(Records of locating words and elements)
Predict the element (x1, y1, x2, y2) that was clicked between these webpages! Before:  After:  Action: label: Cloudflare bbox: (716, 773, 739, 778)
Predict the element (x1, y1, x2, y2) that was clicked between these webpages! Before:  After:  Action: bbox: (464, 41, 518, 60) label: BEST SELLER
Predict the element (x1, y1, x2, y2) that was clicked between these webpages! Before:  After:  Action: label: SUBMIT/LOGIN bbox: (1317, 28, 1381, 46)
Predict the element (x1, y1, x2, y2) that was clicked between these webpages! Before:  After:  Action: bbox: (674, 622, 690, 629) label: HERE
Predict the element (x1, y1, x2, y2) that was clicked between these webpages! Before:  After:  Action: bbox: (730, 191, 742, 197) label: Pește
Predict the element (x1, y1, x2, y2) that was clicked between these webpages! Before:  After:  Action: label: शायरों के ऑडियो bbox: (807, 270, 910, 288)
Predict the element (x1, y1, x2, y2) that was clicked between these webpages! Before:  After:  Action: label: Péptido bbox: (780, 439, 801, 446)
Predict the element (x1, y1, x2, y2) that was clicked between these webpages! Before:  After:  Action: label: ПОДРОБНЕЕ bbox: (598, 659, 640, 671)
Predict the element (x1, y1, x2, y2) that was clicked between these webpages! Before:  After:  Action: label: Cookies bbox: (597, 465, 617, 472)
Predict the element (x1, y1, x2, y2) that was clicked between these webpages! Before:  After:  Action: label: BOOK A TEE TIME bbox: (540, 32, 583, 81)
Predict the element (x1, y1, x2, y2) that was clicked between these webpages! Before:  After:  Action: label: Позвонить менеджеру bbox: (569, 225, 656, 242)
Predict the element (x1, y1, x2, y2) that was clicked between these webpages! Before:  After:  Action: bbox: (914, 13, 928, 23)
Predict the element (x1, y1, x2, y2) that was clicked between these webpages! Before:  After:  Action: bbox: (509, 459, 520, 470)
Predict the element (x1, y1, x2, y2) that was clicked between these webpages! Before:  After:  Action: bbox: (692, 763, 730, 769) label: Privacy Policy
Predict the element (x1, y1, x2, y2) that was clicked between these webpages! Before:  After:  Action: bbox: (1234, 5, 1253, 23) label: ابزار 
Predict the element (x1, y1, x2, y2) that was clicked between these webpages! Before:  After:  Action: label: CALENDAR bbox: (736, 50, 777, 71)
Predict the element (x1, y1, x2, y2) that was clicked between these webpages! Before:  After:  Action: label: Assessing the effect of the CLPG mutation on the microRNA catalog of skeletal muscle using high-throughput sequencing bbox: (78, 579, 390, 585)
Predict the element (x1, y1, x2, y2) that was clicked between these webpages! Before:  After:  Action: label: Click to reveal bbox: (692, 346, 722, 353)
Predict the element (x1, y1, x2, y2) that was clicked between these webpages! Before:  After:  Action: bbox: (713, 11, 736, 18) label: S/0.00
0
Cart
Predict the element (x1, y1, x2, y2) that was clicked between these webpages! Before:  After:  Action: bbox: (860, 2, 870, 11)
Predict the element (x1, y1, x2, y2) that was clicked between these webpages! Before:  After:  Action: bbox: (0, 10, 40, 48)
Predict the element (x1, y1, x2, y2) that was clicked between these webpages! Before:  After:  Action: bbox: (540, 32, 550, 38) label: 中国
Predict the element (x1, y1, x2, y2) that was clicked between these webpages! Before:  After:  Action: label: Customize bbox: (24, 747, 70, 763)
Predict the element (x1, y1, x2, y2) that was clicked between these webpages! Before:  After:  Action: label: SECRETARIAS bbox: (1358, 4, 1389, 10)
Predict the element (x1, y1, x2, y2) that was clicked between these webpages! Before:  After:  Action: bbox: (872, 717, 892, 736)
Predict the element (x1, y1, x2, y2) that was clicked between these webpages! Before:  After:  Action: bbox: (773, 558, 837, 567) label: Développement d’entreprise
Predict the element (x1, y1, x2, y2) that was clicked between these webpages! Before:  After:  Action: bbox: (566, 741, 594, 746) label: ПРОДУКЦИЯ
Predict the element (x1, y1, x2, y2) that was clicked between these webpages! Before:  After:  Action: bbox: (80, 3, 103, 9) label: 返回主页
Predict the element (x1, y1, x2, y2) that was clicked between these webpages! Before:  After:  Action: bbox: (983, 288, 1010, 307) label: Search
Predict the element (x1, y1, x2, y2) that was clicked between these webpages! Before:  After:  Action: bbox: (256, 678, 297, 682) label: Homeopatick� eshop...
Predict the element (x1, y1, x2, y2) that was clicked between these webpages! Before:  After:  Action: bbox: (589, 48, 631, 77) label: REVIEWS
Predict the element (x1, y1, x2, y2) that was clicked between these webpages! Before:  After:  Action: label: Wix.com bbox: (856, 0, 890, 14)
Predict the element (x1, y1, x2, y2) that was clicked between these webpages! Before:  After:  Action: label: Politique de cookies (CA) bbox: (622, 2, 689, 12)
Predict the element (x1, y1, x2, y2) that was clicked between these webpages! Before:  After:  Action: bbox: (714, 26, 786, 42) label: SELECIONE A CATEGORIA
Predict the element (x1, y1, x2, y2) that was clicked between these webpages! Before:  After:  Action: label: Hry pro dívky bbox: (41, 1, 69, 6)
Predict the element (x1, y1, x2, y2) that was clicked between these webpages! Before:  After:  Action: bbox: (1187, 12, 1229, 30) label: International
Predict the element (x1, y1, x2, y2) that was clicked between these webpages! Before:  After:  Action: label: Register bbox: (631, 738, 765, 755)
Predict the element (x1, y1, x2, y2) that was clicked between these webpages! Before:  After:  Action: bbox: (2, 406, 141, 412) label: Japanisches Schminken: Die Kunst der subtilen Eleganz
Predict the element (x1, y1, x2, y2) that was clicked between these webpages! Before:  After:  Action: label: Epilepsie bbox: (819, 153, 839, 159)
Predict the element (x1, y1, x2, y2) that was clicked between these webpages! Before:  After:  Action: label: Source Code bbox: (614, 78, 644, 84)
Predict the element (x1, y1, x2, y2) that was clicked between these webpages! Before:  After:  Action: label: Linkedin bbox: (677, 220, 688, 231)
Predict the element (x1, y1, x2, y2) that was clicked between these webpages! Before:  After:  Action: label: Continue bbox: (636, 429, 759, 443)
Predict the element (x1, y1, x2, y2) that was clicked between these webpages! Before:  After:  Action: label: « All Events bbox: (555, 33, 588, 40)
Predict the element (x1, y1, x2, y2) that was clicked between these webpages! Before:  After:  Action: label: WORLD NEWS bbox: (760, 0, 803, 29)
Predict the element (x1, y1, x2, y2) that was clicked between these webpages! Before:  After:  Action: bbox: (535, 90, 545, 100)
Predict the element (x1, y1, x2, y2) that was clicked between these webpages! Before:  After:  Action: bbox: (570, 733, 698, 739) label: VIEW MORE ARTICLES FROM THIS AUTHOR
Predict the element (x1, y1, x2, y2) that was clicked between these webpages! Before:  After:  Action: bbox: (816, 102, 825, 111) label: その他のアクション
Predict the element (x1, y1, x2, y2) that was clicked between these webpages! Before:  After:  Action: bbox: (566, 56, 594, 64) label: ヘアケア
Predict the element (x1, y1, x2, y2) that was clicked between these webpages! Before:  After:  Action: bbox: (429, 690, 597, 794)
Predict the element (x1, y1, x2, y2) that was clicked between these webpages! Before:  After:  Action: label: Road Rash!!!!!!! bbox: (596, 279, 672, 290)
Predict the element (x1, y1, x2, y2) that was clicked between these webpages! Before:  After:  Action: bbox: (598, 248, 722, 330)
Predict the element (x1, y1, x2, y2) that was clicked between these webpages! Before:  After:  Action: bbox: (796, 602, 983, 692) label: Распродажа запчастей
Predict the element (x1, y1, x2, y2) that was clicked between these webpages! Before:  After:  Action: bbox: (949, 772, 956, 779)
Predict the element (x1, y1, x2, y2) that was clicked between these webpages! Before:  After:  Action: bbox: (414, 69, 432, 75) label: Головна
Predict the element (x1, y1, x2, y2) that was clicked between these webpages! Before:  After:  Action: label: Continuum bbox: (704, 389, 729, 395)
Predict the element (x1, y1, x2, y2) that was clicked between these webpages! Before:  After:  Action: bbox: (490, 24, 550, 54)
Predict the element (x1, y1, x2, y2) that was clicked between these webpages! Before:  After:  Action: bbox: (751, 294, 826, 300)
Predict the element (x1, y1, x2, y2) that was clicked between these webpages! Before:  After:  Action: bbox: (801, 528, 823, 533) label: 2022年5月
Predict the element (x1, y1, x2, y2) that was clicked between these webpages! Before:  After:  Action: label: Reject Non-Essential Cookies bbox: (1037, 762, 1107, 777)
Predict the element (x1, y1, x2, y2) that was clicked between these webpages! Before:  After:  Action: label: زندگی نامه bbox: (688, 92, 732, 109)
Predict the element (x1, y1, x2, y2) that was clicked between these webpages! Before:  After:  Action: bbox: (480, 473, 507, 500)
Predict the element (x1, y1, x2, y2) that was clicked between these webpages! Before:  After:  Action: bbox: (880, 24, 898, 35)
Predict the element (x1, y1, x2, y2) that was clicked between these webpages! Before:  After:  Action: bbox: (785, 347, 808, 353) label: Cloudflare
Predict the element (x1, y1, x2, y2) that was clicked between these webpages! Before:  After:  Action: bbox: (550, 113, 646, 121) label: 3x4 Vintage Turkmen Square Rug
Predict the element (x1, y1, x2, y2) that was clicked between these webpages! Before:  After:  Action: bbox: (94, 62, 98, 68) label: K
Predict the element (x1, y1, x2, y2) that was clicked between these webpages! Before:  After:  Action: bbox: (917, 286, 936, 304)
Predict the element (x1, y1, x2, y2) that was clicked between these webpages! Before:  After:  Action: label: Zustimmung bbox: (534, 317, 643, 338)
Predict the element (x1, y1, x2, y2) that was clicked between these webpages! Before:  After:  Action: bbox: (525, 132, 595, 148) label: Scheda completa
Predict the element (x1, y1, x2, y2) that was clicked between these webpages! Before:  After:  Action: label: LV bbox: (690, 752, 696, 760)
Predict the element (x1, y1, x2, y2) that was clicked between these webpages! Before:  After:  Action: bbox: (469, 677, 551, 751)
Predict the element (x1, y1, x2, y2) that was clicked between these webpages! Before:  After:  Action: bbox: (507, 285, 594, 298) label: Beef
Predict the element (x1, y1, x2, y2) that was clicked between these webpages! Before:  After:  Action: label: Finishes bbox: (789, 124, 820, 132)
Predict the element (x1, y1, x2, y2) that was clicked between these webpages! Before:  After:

● WHAT NEEDS TO BE DONE
Reproduce the rows verbatim, from the one containing "353) label: Cloudflare" through the end of the rows.

● SOLVED EXERCISE
Predict the element (x1, y1, x2, y2) that was clicked between these webpages! Before:  After:  Action: bbox: (785, 347, 808, 353) label: Cloudflare
Predict the element (x1, y1, x2, y2) that was clicked between these webpages! Before:  After:  Action: bbox: (550, 113, 646, 121) label: 3x4 Vintage Turkmen Square Rug
Predict the element (x1, y1, x2, y2) that was clicked between these webpages! Before:  After:  Action: bbox: (94, 62, 98, 68) label: K
Predict the element (x1, y1, x2, y2) that was clicked between these webpages! Before:  After:  Action: bbox: (917, 286, 936, 304)
Predict the element (x1, y1, x2, y2) that was clicked between these webpages! Before:  After:  Action: label: Zustimmung bbox: (534, 317, 643, 338)
Predict the element (x1, y1, x2, y2) that was clicked between these webpages! Before:  After:  Action: bbox: (525, 132, 595, 148) label: Scheda completa
Predict the element (x1, y1, x2, y2) that was clicked between these webpages! Before:  After:  Action: label: LV bbox: (690, 752, 696, 760)
Predict the element (x1, y1, x2, y2) that was clicked between these webpages! Before:  After:  Action: bbox: (469, 677, 551, 751)
Predict the element (x1, y1, x2, y2) that was clicked between these webpages! Before:  After:  Action: bbox: (507, 285, 594, 298) label: Beef
Predict the element (x1, y1, x2, y2) that was clicked between these webpages! Before:  After:  Action: label: Finishes bbox: (789, 124, 820, 132)
Predict the element (x1, y1, x2, y2) that was clicked between these webpages! Before:  After:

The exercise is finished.